**Problem to solve**
Please recast the entries from the line with "Task: Click cine" up to and including the line with "coord(71,124)" as a Markdown table with the columns No. and Line. Number each line in order and leave out blank ones.

'''

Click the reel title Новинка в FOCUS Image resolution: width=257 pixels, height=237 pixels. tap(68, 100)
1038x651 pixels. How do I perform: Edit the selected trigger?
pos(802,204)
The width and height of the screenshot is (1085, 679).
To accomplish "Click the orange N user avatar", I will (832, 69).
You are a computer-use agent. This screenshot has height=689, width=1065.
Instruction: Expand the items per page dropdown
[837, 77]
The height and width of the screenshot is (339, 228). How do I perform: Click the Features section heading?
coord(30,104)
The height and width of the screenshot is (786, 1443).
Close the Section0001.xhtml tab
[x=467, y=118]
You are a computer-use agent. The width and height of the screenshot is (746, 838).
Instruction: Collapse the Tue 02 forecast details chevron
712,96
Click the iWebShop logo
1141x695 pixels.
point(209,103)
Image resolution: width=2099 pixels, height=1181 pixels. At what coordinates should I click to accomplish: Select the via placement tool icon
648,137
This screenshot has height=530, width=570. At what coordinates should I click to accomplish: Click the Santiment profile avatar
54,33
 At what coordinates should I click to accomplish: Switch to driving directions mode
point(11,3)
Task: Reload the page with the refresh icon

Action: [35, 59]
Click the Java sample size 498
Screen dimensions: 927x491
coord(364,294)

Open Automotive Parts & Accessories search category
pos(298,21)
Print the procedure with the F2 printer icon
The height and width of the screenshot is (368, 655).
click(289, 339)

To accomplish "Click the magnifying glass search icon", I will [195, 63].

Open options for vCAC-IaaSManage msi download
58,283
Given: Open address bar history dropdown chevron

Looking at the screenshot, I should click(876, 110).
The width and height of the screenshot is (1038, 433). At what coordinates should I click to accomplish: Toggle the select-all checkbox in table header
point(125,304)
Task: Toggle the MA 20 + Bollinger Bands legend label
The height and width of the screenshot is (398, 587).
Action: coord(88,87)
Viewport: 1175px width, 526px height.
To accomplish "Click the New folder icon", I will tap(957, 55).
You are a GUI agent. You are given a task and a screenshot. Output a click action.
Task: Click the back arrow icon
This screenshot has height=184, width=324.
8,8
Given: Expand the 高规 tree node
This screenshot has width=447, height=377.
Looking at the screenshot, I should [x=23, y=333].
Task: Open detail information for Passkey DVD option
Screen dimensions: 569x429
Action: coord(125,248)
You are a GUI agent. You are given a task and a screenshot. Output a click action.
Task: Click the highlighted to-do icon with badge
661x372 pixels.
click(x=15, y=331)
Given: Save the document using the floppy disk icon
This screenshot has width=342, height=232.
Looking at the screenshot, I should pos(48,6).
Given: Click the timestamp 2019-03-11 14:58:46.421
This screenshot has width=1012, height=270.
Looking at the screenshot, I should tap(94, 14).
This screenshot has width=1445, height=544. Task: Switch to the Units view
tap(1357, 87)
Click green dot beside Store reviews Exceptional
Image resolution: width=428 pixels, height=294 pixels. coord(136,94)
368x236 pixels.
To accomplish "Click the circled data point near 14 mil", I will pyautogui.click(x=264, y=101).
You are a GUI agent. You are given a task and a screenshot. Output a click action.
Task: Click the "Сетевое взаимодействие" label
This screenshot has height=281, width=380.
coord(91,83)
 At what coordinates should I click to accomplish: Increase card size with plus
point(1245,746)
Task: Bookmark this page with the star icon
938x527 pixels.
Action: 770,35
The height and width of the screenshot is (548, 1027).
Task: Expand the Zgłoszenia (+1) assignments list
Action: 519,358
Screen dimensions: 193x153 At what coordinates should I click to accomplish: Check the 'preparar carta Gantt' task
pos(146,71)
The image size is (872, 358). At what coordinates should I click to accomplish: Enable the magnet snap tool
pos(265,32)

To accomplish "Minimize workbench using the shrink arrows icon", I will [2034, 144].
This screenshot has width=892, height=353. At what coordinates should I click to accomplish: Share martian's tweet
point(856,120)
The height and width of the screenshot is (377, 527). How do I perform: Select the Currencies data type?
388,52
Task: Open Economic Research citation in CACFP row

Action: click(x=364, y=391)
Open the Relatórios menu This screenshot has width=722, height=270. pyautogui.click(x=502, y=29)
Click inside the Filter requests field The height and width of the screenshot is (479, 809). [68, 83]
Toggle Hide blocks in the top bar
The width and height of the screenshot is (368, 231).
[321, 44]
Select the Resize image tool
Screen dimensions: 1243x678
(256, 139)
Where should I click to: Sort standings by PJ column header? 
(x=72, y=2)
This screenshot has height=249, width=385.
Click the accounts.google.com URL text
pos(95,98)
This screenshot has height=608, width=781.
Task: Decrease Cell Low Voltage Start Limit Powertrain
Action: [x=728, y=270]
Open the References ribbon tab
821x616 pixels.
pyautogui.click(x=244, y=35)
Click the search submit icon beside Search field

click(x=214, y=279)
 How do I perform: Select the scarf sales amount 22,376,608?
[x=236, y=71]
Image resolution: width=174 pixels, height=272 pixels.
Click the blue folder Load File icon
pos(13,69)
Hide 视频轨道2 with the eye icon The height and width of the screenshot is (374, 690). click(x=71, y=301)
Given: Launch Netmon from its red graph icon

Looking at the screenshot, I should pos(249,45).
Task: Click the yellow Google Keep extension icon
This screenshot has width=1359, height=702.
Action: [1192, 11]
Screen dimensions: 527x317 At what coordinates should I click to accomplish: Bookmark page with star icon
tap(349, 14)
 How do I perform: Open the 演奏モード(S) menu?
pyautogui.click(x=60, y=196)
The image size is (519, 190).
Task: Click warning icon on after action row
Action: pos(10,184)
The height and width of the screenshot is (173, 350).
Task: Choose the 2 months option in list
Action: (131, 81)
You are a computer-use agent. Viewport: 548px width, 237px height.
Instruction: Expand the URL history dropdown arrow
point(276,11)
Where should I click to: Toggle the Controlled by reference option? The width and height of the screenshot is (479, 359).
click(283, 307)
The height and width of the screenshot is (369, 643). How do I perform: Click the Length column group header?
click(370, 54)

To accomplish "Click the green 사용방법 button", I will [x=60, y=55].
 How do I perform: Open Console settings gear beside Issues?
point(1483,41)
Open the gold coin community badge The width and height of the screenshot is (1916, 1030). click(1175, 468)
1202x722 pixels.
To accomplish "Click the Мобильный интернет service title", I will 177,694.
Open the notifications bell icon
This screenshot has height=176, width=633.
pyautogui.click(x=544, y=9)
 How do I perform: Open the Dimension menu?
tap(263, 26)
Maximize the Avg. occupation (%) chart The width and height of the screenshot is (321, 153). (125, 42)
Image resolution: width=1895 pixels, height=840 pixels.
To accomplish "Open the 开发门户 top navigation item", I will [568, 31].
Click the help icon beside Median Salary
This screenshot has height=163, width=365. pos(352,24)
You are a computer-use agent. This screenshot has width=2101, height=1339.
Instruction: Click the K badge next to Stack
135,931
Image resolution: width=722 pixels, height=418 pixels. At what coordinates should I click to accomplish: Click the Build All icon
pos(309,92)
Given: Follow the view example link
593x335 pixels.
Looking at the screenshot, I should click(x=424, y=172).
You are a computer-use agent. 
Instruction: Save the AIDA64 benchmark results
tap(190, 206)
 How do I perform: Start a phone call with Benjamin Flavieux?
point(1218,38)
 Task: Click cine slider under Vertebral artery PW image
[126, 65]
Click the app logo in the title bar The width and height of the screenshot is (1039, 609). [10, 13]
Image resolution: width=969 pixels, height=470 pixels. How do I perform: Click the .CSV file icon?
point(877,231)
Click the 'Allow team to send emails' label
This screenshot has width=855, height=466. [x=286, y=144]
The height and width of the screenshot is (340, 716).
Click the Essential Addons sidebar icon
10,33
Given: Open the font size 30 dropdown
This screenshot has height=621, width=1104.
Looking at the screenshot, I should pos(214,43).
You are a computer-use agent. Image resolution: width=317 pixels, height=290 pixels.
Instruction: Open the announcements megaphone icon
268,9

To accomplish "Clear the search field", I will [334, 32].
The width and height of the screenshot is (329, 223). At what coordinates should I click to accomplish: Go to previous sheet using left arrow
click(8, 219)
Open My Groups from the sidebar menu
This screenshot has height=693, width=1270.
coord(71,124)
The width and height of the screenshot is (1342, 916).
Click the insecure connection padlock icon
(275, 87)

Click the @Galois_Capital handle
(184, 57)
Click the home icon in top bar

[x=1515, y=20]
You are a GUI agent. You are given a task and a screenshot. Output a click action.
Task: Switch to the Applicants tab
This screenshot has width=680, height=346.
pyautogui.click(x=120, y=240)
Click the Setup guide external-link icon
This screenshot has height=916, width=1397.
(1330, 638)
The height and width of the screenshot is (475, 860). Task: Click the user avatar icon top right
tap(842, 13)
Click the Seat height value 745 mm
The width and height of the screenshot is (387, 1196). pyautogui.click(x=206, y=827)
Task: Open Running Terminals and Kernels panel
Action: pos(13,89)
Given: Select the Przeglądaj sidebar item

'''

**Task result**
| No. | Line |
|---|---|
| 1 |  Task: Click cine slider under Vertebral artery PW image |
| 2 | [126, 65] |
| 3 | Click the app logo in the title bar The width and height of the screenshot is (1039, 609). [10, 13] |
| 4 | Image resolution: width=969 pixels, height=470 pixels. How do I perform: Click the .CSV file icon? |
| 5 | point(877,231) |
| 6 | Click the 'Allow team to send emails' label |
| 7 | This screenshot has width=855, height=466. [x=286, y=144] |
| 8 | The height and width of the screenshot is (340, 716). |
| 9 | Click the Essential Addons sidebar icon |
| 10 | 10,33 |
| 11 | Given: Open the font size 30 dropdown |
| 12 | This screenshot has height=621, width=1104. |
| 13 | Looking at the screenshot, I should pos(214,43). |
| 14 | You are a computer-use agent. Image resolution: width=317 pixels, height=290 pixels. |
| 15 | Instruction: Open the announcements megaphone icon |
| 16 | 268,9 |
| 17 | To accomplish "Clear the search field", I will [334, 32]. |
| 18 | The width and height of the screenshot is (329, 223). At what coordinates should I click to accomplish: Go to previous sheet using left arrow |
| 19 | click(8, 219) |
| 20 | Open My Groups from the sidebar menu |
| 21 | This screenshot has height=693, width=1270. |
| 22 | coord(71,124) |